== Exercise ==
Rewrite the stretch from the start of the listing through the line containing "pyautogui.click(x=109, y=393)", substituting "Installation" for "Setup" and leaving everything else unchanged.
"""
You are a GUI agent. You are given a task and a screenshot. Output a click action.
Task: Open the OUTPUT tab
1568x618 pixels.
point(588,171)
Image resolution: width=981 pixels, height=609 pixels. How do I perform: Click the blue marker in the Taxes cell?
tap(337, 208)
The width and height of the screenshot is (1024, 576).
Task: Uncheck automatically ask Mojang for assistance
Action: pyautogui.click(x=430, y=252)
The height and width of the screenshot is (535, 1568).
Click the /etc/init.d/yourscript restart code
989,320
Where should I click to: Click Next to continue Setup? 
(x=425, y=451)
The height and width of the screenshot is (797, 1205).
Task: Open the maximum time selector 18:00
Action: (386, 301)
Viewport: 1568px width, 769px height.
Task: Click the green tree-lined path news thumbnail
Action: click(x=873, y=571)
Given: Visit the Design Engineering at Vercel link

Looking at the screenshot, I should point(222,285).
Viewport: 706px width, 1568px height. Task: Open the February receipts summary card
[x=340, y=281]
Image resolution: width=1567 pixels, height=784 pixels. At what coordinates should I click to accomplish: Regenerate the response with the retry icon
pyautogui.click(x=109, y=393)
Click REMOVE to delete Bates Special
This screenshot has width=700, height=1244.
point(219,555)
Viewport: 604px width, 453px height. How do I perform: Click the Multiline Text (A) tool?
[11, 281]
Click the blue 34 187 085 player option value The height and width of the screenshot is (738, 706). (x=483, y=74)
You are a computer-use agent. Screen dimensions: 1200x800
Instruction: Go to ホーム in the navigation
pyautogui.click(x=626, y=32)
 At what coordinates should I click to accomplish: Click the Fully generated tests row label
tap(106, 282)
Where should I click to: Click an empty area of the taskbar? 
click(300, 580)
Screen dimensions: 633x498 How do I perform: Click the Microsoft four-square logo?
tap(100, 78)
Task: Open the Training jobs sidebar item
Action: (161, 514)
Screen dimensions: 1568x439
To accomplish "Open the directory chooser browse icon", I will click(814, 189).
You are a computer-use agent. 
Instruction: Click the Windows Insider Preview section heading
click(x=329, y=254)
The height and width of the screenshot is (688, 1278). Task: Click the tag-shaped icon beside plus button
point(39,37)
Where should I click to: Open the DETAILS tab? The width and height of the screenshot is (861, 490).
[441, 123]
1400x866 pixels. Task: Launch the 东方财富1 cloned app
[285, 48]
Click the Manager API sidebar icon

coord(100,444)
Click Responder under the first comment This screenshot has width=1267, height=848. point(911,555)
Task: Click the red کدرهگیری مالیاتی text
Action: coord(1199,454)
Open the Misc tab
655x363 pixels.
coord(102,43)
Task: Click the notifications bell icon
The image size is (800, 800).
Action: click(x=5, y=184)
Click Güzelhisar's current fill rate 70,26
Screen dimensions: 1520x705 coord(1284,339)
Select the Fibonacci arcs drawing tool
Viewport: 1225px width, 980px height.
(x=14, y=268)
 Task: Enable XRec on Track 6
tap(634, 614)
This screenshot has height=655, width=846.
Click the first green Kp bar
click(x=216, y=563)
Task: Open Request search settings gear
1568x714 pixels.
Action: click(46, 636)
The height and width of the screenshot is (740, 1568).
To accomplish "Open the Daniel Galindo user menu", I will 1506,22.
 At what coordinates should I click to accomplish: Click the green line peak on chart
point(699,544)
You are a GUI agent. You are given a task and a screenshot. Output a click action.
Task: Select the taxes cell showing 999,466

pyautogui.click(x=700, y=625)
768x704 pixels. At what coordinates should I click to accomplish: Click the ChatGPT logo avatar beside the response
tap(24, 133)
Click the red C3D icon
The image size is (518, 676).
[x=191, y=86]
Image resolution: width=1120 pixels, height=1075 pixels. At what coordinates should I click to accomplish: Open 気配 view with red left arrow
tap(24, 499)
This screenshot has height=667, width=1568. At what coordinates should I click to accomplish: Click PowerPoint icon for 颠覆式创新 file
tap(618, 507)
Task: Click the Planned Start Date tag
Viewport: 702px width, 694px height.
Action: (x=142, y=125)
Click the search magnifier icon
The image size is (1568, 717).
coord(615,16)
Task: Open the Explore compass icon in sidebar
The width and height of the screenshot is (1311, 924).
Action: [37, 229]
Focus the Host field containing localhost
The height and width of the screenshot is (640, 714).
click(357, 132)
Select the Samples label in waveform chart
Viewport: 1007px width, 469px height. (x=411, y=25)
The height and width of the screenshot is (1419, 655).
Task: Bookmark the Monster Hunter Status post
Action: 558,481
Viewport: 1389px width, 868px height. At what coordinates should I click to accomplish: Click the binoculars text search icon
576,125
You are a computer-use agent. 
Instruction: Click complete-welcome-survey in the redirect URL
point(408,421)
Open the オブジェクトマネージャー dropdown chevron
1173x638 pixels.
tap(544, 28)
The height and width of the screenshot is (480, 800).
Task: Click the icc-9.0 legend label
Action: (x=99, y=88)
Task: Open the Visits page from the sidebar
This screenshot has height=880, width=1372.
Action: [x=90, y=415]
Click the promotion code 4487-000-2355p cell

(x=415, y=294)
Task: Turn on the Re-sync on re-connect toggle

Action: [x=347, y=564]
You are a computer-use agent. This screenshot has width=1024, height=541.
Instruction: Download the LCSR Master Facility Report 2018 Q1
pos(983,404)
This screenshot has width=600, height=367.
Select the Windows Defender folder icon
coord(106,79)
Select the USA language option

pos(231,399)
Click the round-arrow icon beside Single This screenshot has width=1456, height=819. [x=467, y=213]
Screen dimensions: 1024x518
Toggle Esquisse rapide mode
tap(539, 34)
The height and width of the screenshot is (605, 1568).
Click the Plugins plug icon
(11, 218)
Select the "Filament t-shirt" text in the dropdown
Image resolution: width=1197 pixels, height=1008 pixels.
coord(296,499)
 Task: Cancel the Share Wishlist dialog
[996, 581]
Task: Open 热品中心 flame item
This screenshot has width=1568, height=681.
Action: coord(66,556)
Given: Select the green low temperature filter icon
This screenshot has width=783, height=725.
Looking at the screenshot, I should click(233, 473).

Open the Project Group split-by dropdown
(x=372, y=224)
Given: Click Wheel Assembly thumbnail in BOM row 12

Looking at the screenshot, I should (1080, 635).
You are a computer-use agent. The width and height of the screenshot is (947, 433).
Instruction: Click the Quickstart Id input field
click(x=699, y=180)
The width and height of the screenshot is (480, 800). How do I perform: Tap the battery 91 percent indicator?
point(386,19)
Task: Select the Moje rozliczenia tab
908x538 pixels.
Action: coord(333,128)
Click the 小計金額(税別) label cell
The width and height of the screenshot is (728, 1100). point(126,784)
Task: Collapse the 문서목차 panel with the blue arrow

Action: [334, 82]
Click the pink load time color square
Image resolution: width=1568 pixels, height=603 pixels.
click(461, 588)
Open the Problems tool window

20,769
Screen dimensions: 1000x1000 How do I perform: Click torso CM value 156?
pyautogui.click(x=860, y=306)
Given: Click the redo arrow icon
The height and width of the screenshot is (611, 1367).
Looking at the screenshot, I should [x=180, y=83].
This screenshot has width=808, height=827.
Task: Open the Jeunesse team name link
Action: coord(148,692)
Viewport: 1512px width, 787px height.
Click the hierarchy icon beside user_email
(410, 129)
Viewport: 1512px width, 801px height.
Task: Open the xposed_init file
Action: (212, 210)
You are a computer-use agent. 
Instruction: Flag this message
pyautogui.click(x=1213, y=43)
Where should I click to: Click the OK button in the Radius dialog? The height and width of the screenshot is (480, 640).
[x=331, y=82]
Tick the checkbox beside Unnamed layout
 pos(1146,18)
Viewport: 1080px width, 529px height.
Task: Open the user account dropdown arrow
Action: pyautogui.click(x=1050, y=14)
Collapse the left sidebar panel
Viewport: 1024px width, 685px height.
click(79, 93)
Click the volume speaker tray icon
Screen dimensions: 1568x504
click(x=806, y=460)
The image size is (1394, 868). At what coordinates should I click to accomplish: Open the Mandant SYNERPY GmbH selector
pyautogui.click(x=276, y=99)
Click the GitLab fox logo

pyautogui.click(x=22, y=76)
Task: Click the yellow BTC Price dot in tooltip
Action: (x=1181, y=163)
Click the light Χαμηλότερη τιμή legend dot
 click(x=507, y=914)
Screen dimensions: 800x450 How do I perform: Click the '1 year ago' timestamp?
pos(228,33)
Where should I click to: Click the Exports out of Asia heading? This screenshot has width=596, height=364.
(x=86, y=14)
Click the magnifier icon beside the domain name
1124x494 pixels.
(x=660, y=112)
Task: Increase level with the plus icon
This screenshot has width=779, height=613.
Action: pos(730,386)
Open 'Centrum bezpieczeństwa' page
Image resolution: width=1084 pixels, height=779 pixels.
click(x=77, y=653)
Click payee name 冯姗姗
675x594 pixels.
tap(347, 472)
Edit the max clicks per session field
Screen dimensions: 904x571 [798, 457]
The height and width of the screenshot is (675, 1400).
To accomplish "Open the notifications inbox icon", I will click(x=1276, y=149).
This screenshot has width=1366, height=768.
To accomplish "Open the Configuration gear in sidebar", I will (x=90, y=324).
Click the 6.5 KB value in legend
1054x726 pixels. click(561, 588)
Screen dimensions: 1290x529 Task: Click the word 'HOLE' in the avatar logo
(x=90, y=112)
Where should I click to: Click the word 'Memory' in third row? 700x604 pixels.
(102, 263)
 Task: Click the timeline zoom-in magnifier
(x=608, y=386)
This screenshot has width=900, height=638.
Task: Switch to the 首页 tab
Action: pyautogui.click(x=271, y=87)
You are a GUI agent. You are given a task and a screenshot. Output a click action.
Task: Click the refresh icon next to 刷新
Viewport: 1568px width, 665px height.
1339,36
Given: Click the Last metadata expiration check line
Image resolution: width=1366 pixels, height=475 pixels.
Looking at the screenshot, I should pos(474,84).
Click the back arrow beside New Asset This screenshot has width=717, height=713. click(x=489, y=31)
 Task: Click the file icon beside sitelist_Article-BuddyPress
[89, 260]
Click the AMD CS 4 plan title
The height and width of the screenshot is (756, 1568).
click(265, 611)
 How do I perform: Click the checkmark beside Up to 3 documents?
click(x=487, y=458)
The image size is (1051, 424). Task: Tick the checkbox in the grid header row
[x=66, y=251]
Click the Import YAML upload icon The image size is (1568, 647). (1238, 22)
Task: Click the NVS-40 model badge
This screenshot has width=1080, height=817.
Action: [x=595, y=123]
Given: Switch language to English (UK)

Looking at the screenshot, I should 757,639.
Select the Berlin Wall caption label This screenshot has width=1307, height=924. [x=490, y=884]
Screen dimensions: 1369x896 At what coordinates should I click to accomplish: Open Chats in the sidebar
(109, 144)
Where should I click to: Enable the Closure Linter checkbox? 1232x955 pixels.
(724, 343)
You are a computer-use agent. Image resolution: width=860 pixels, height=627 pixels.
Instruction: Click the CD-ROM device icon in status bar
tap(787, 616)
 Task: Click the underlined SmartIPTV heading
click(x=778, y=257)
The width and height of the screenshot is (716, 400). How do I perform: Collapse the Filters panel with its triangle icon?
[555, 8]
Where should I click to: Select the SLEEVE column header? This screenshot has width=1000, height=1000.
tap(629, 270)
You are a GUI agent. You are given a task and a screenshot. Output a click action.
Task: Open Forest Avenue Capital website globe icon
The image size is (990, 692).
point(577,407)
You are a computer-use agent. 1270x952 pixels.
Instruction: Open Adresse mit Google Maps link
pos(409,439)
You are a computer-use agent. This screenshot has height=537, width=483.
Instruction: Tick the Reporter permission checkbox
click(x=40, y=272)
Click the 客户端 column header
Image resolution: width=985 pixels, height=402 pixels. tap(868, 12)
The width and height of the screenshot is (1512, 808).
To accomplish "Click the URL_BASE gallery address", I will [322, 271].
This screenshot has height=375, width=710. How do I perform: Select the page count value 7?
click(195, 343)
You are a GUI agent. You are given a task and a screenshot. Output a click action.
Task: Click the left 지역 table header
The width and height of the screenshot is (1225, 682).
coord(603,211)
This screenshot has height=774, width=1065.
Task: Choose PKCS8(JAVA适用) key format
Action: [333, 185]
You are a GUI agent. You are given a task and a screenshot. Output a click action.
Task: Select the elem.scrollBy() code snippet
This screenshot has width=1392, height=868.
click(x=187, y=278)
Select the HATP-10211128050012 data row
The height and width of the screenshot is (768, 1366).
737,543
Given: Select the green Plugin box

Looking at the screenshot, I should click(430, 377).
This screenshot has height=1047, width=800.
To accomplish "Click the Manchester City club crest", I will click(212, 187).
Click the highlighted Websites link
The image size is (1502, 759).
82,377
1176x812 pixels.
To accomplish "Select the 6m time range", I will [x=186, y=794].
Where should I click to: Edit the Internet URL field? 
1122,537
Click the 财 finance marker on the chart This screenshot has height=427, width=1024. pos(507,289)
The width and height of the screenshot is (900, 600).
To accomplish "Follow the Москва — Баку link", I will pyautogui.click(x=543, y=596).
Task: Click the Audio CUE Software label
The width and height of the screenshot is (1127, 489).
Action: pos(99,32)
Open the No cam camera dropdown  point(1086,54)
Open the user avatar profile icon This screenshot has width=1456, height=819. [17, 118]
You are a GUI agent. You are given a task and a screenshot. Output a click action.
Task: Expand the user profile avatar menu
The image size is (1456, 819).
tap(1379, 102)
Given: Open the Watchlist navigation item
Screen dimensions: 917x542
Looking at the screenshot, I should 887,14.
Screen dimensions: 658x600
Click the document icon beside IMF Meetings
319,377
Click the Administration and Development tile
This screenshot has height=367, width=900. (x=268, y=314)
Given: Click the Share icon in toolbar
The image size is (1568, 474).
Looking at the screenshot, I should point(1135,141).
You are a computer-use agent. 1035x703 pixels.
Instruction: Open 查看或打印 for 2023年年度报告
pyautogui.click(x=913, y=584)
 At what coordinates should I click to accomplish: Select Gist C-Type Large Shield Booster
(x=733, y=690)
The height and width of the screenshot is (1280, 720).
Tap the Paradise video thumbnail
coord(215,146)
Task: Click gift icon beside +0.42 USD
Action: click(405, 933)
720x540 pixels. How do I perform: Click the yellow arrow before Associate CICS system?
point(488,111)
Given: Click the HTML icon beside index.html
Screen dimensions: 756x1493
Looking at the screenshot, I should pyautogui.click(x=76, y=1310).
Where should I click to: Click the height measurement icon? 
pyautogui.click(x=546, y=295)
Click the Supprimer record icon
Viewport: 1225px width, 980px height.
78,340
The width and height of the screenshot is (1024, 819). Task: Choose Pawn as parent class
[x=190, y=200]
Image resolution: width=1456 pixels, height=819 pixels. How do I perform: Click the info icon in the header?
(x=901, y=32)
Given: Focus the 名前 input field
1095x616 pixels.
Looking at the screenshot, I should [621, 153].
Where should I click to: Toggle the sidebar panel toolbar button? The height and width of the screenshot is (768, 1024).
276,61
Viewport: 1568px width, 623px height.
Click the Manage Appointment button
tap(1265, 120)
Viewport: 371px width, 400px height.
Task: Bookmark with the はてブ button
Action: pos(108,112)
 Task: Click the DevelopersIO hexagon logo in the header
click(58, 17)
"""
== Full solution ==
You are a GUI agent. You are given a task and a screenshot. Output a click action.
Task: Open the OUTPUT tab
1568x618 pixels.
point(588,171)
Image resolution: width=981 pixels, height=609 pixels. How do I perform: Click the blue marker in the Taxes cell?
tap(337, 208)
The width and height of the screenshot is (1024, 576).
Task: Uncheck automatically ask Mojang for assistance
Action: pyautogui.click(x=430, y=252)
The height and width of the screenshot is (535, 1568).
Click the /etc/init.d/yourscript restart code
989,320
Where should I click to: Click Next to continue Installation? 
(x=425, y=451)
The height and width of the screenshot is (797, 1205).
Task: Open the maximum time selector 18:00
Action: (386, 301)
Viewport: 1568px width, 769px height.
Task: Click the green tree-lined path news thumbnail
Action: click(x=873, y=571)
Given: Visit the Design Engineering at Vercel link

Looking at the screenshot, I should point(222,285).
Viewport: 706px width, 1568px height. Task: Open the February receipts summary card
[x=340, y=281]
Image resolution: width=1567 pixels, height=784 pixels. At what coordinates should I click to accomplish: Regenerate the response with the retry icon
pyautogui.click(x=109, y=393)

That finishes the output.